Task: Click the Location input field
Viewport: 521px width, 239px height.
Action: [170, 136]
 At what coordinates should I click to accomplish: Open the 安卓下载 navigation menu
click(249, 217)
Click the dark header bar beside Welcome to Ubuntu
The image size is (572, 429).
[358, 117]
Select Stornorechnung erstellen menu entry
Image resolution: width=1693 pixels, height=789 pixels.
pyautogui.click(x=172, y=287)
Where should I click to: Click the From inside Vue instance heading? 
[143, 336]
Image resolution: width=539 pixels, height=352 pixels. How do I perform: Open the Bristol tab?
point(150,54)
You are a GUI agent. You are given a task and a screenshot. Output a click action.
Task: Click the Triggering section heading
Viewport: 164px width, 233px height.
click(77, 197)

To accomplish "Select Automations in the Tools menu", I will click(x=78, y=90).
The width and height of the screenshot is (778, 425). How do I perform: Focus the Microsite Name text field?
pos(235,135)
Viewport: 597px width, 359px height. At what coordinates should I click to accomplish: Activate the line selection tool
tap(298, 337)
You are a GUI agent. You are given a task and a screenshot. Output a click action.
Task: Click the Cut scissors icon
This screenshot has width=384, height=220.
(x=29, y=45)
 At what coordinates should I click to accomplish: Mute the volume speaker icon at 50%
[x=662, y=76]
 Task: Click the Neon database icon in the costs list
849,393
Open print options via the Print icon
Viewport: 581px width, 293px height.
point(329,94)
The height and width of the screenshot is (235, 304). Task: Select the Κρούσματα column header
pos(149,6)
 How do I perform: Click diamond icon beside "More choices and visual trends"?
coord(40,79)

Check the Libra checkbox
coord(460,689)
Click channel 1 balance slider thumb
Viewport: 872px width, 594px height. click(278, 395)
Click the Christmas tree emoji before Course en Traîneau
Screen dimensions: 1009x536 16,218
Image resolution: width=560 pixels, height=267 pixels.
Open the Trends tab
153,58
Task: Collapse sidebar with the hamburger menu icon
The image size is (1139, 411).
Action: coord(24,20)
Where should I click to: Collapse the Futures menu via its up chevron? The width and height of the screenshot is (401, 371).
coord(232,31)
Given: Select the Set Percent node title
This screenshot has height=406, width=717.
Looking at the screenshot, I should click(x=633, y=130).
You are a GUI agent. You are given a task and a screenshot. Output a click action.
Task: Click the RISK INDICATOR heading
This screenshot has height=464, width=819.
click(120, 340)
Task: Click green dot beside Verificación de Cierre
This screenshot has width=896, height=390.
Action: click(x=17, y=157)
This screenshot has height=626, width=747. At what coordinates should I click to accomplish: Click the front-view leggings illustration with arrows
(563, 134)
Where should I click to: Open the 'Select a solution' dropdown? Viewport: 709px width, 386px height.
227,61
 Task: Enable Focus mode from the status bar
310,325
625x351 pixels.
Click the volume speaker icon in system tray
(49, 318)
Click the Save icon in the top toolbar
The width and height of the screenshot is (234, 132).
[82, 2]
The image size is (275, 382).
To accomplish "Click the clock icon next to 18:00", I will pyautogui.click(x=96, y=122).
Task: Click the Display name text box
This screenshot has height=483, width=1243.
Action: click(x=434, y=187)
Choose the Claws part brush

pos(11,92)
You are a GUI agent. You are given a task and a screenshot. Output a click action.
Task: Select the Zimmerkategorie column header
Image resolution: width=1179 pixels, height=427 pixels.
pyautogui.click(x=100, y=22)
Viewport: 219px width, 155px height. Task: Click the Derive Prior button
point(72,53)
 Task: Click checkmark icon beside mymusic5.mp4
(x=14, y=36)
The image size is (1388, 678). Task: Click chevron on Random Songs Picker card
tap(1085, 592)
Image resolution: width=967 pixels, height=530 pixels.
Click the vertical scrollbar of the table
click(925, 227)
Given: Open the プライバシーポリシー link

» **Assigned task**:
Exactly reproduce all of the entries.

» **Solution to this problem**:
Task: Click the Location input field
Viewport: 521px width, 239px height.
Action: [170, 136]
 At what coordinates should I click to accomplish: Open the 安卓下载 navigation menu
click(249, 217)
Click the dark header bar beside Welcome to Ubuntu
The image size is (572, 429).
[358, 117]
Select Stornorechnung erstellen menu entry
Image resolution: width=1693 pixels, height=789 pixels.
pyautogui.click(x=172, y=287)
Where should I click to: Click the From inside Vue instance heading? 
[143, 336]
Image resolution: width=539 pixels, height=352 pixels. How do I perform: Open the Bristol tab?
point(150,54)
You are a GUI agent. You are given a task and a screenshot. Output a click action.
Task: Click the Triggering section heading
Viewport: 164px width, 233px height.
click(77, 197)

To accomplish "Select Automations in the Tools menu", I will click(x=78, y=90).
The width and height of the screenshot is (778, 425). How do I perform: Focus the Microsite Name text field?
pos(235,135)
Viewport: 597px width, 359px height. At what coordinates should I click to accomplish: Activate the line selection tool
tap(298, 337)
You are a GUI agent. You are given a task and a screenshot. Output a click action.
Task: Click the Cut scissors icon
This screenshot has width=384, height=220.
(x=29, y=45)
 At what coordinates should I click to accomplish: Mute the volume speaker icon at 50%
[x=662, y=76]
 Task: Click the Neon database icon in the costs list
849,393
Open print options via the Print icon
Viewport: 581px width, 293px height.
point(329,94)
The height and width of the screenshot is (235, 304). Task: Select the Κρούσματα column header
pos(149,6)
 How do I perform: Click diamond icon beside "More choices and visual trends"?
coord(40,79)

Check the Libra checkbox
coord(460,689)
Click channel 1 balance slider thumb
Viewport: 872px width, 594px height. click(278, 395)
Click the Christmas tree emoji before Course en Traîneau
Screen dimensions: 1009x536 16,218
Image resolution: width=560 pixels, height=267 pixels.
Open the Trends tab
153,58
Task: Collapse sidebar with the hamburger menu icon
The image size is (1139, 411).
Action: coord(24,20)
Where should I click to: Collapse the Futures menu via its up chevron? The width and height of the screenshot is (401, 371).
coord(232,31)
Given: Select the Set Percent node title
This screenshot has height=406, width=717.
Looking at the screenshot, I should click(x=633, y=130).
You are a GUI agent. You are given a task and a screenshot. Output a click action.
Task: Click the RISK INDICATOR heading
This screenshot has height=464, width=819.
click(120, 340)
Task: Click green dot beside Verificación de Cierre
This screenshot has width=896, height=390.
Action: click(x=17, y=157)
This screenshot has height=626, width=747. At what coordinates should I click to accomplish: Click the front-view leggings illustration with arrows
(563, 134)
Where should I click to: Open the 'Select a solution' dropdown? Viewport: 709px width, 386px height.
227,61
 Task: Enable Focus mode from the status bar
310,325
625x351 pixels.
Click the volume speaker icon in system tray
(49, 318)
Click the Save icon in the top toolbar
The width and height of the screenshot is (234, 132).
[82, 2]
The image size is (275, 382).
To accomplish "Click the clock icon next to 18:00", I will pyautogui.click(x=96, y=122).
Task: Click the Display name text box
This screenshot has height=483, width=1243.
Action: click(x=434, y=187)
Choose the Claws part brush

pos(11,92)
You are a GUI agent. You are given a task and a screenshot. Output a click action.
Task: Select the Zimmerkategorie column header
Image resolution: width=1179 pixels, height=427 pixels.
pyautogui.click(x=100, y=22)
Viewport: 219px width, 155px height. Task: Click the Derive Prior button
point(72,53)
 Task: Click checkmark icon beside mymusic5.mp4
(x=14, y=36)
The image size is (1388, 678). Task: Click chevron on Random Songs Picker card
tap(1085, 592)
Image resolution: width=967 pixels, height=530 pixels.
Click the vertical scrollbar of the table
click(925, 227)
Given: Open the プライバシーポリシー link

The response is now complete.